● **TASK STATEMENT**: In the records that follow, show each line where the word "column" is present.

——————————

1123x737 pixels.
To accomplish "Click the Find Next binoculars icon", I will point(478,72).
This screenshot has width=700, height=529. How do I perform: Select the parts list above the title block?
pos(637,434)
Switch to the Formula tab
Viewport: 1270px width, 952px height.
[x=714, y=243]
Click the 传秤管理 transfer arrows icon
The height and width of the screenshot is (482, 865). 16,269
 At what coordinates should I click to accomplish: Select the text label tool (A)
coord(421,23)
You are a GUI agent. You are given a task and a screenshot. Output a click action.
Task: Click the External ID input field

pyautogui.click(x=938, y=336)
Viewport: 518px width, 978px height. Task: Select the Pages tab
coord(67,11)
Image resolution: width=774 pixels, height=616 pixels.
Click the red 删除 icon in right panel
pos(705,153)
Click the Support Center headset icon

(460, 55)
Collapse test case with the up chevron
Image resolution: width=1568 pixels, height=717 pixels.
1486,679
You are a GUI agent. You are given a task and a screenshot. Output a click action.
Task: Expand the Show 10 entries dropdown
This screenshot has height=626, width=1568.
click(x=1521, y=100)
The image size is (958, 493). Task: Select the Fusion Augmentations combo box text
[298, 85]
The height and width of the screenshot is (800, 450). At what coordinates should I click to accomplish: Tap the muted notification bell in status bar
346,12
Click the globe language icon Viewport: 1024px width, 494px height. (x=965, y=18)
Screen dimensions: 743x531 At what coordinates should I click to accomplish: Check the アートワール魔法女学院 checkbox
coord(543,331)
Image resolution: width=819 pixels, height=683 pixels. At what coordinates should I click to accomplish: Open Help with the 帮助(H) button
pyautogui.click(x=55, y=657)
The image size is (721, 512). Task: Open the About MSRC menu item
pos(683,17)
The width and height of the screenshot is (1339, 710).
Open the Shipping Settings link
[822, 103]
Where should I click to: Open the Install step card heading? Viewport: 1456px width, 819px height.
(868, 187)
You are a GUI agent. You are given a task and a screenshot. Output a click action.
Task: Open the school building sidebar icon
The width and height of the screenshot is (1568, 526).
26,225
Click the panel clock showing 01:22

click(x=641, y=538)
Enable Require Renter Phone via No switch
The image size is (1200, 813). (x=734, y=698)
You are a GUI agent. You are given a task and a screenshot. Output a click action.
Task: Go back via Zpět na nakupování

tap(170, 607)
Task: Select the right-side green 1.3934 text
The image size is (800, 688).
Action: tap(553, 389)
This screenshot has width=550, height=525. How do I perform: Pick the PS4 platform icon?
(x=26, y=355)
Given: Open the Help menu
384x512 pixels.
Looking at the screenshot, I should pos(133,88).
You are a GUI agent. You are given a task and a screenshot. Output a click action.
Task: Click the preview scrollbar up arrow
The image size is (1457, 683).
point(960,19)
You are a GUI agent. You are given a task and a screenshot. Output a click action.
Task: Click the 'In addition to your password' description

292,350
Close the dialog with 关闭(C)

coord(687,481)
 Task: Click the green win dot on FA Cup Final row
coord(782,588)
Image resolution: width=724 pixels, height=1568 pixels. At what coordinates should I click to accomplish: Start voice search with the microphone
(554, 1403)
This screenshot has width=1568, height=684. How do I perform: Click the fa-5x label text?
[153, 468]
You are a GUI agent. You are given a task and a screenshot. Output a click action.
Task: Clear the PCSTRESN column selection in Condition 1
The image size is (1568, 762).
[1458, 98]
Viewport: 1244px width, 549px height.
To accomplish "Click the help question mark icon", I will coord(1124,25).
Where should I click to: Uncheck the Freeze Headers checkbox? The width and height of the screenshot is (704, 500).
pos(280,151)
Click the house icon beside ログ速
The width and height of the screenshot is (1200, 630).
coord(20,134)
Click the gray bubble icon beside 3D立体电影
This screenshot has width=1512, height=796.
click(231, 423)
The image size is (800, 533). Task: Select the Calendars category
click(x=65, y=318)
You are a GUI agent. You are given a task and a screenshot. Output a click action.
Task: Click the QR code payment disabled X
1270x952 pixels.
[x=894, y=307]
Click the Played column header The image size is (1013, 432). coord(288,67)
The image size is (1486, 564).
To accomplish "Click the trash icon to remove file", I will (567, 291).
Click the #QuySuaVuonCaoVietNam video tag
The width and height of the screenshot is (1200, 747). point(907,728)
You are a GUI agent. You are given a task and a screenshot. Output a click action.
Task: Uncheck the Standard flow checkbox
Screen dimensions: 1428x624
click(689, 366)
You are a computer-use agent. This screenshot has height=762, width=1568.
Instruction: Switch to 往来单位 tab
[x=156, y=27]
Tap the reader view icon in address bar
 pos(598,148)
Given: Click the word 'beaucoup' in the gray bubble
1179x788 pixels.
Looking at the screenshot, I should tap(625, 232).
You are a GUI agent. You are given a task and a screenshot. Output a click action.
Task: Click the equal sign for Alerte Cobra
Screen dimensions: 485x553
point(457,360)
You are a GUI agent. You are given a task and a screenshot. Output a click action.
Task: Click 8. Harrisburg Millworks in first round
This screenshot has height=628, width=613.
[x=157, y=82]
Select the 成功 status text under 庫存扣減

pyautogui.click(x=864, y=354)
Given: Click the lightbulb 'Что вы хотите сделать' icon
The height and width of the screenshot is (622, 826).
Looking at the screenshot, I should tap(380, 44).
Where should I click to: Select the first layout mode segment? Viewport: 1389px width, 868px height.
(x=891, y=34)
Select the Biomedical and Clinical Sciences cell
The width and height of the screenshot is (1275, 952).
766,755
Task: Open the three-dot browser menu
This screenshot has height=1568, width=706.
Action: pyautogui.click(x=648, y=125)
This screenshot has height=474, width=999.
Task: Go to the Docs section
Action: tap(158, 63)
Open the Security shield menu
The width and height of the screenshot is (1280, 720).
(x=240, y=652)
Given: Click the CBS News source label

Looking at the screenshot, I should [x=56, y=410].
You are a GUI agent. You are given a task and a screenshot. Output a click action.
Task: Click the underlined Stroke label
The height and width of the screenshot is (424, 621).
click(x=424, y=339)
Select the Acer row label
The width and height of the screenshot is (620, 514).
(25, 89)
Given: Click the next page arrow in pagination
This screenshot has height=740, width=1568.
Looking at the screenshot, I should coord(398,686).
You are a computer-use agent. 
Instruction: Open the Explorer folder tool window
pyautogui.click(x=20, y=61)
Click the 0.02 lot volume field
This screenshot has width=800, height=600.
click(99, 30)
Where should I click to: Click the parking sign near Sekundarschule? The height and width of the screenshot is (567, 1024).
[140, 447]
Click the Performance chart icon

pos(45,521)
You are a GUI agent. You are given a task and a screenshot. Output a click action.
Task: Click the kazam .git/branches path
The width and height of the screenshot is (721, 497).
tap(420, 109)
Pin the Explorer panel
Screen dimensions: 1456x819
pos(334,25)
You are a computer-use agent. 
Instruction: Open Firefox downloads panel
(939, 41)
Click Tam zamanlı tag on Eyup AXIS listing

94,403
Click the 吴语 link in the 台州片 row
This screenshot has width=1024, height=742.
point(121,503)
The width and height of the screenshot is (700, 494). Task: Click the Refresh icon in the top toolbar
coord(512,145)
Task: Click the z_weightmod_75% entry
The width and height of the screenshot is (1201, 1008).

——————————

● **EXPECTED ANSWER**:
Task: Clear the PCSTRESN column selection in Condition 1
Click the Played column header The image size is (1013, 432). coord(288,67)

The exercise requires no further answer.